START Source information

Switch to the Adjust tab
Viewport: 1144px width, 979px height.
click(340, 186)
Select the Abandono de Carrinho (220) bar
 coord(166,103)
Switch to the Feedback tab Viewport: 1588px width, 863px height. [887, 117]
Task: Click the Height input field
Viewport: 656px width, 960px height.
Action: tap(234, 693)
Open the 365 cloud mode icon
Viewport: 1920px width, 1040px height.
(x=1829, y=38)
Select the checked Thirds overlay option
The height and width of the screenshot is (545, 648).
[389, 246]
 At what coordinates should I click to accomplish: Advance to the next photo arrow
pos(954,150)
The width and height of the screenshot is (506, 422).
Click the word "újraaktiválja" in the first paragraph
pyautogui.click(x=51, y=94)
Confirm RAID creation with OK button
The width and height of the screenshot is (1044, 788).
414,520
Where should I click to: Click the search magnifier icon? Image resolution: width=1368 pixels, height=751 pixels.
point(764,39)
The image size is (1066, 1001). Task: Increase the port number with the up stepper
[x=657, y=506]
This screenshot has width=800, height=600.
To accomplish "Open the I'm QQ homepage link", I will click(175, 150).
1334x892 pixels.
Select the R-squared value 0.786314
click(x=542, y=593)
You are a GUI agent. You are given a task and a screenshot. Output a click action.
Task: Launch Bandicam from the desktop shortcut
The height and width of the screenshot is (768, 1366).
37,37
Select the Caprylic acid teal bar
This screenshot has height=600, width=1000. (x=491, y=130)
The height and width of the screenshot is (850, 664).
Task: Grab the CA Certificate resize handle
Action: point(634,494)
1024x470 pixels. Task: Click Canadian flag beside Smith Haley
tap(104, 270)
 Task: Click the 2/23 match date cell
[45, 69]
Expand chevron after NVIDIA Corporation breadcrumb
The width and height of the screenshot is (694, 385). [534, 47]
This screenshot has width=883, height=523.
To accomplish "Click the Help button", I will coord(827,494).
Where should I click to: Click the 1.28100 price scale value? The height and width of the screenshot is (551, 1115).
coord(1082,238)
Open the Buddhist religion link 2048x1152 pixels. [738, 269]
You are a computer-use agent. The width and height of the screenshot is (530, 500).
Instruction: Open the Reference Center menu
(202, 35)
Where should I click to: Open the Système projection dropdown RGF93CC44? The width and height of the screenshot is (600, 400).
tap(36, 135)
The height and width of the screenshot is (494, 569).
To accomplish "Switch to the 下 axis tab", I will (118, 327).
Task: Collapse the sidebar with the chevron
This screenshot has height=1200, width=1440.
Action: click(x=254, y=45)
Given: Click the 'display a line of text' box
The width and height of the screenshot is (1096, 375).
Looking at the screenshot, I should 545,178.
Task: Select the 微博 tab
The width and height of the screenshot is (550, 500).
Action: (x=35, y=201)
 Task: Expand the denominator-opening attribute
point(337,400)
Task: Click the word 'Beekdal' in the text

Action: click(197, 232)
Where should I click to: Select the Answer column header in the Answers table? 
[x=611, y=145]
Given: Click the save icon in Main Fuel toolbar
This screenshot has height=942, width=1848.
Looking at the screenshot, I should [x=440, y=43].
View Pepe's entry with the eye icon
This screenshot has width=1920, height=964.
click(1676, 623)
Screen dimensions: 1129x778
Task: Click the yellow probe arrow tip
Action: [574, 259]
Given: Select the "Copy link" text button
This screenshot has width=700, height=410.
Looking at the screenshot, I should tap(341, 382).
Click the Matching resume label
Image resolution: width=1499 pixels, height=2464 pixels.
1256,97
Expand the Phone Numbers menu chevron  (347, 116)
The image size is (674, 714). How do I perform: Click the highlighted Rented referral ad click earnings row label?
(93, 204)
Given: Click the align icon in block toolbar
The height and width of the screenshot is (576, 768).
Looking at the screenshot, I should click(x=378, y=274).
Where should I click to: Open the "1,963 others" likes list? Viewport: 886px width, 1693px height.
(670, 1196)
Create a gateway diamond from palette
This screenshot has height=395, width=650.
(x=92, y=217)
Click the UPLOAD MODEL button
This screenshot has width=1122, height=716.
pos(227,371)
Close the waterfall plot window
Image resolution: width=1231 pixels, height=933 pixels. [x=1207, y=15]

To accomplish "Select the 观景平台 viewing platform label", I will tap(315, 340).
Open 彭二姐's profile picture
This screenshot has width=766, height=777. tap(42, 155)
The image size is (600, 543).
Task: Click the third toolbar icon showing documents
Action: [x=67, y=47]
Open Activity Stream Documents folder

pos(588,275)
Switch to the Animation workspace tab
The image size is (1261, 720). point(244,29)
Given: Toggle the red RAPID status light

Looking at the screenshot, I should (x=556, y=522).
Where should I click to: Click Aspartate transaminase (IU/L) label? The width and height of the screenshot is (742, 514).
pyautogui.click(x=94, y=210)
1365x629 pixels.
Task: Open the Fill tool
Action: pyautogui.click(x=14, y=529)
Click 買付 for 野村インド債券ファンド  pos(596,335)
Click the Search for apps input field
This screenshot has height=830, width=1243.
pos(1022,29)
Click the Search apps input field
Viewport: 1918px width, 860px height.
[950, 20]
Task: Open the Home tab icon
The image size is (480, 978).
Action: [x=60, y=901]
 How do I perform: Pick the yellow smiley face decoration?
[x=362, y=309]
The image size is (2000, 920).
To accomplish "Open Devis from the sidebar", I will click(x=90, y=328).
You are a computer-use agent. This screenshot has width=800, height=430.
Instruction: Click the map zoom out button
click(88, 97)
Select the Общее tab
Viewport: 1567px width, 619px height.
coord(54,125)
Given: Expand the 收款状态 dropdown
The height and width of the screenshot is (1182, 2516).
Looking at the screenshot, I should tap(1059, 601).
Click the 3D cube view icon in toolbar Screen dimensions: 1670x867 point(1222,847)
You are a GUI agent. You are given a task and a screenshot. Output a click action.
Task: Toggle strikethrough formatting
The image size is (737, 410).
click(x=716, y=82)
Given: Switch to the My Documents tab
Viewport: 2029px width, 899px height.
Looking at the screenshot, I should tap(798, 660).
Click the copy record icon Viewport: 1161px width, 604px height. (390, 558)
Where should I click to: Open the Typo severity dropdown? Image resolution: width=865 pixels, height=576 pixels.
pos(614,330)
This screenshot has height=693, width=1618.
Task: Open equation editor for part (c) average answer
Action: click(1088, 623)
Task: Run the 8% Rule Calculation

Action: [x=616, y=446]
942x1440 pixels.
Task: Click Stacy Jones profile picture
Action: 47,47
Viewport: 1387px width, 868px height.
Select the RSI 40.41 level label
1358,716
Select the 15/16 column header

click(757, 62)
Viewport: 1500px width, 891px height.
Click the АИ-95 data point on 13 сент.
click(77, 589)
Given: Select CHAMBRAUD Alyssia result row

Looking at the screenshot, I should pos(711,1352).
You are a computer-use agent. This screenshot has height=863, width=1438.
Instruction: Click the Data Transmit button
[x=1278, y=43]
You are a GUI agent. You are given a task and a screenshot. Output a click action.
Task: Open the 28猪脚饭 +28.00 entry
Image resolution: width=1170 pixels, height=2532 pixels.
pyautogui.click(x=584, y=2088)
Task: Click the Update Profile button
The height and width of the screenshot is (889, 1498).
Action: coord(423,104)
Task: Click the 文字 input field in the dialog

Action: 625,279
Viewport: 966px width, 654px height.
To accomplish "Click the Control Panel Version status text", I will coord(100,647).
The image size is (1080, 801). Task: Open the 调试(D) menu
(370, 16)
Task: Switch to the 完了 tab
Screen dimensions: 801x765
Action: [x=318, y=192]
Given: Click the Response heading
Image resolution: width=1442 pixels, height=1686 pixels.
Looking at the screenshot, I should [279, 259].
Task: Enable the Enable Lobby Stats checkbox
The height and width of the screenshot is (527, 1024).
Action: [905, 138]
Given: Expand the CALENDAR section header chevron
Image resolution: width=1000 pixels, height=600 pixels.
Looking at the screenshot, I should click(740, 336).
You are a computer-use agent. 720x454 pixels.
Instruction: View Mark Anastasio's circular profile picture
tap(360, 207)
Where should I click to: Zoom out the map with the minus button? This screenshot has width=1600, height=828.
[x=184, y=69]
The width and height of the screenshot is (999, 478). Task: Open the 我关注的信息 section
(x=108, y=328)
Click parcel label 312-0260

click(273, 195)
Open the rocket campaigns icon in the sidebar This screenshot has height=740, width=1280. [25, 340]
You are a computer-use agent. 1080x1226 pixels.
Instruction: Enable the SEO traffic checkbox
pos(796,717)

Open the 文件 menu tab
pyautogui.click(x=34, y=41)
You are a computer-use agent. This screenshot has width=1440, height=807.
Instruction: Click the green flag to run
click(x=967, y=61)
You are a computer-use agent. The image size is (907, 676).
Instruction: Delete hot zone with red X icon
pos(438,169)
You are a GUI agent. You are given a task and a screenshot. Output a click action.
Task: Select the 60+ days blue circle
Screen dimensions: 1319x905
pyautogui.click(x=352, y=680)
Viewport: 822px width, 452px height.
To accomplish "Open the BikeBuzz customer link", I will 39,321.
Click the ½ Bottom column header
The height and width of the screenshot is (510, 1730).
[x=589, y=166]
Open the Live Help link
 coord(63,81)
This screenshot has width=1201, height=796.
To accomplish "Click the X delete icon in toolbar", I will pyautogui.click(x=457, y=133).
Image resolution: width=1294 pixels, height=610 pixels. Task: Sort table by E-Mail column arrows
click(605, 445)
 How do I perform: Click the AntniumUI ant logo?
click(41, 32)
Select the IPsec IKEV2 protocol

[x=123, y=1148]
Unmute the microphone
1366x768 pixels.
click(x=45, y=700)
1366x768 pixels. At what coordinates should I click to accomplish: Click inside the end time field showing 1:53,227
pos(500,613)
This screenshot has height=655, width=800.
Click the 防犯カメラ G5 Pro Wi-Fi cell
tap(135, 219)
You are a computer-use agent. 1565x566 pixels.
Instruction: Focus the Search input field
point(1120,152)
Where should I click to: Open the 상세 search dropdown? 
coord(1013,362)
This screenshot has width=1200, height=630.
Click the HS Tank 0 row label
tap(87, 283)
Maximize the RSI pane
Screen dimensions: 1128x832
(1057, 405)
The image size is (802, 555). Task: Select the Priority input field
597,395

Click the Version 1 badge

END Source information

- _Task item_
Find where the line with "Viewport: 1387px width, 868px height." sits in the material above, then copy exactly from it through the line with "You are a computer-use agent. 720x454 pixels.". Add no other line.

- _Response to the task_
Viewport: 1387px width, 868px height.
Select the RSI 40.41 level label
1358,716
Select the 15/16 column header

click(757, 62)
Viewport: 1500px width, 891px height.
Click the АИ-95 data point on 13 сент.
click(77, 589)
Given: Select CHAMBRAUD Alyssia result row

Looking at the screenshot, I should pos(711,1352).
You are a computer-use agent. This screenshot has height=863, width=1438.
Instruction: Click the Data Transmit button
[x=1278, y=43]
You are a GUI agent. You are given a task and a screenshot. Output a click action.
Task: Open the 28猪脚饭 +28.00 entry
Image resolution: width=1170 pixels, height=2532 pixels.
pyautogui.click(x=584, y=2088)
Task: Click the Update Profile button
The height and width of the screenshot is (889, 1498).
Action: coord(423,104)
Task: Click the 文字 input field in the dialog

Action: 625,279
Viewport: 966px width, 654px height.
To accomplish "Click the Control Panel Version status text", I will coord(100,647).
The image size is (1080, 801). Task: Open the 调试(D) menu
(370, 16)
Task: Switch to the 完了 tab
Screen dimensions: 801x765
Action: [x=318, y=192]
Given: Click the Response heading
Image resolution: width=1442 pixels, height=1686 pixels.
Looking at the screenshot, I should [279, 259].
Task: Enable the Enable Lobby Stats checkbox
The height and width of the screenshot is (527, 1024).
Action: [905, 138]
Given: Expand the CALENDAR section header chevron
Image resolution: width=1000 pixels, height=600 pixels.
Looking at the screenshot, I should click(740, 336).
You are a computer-use agent. 720x454 pixels.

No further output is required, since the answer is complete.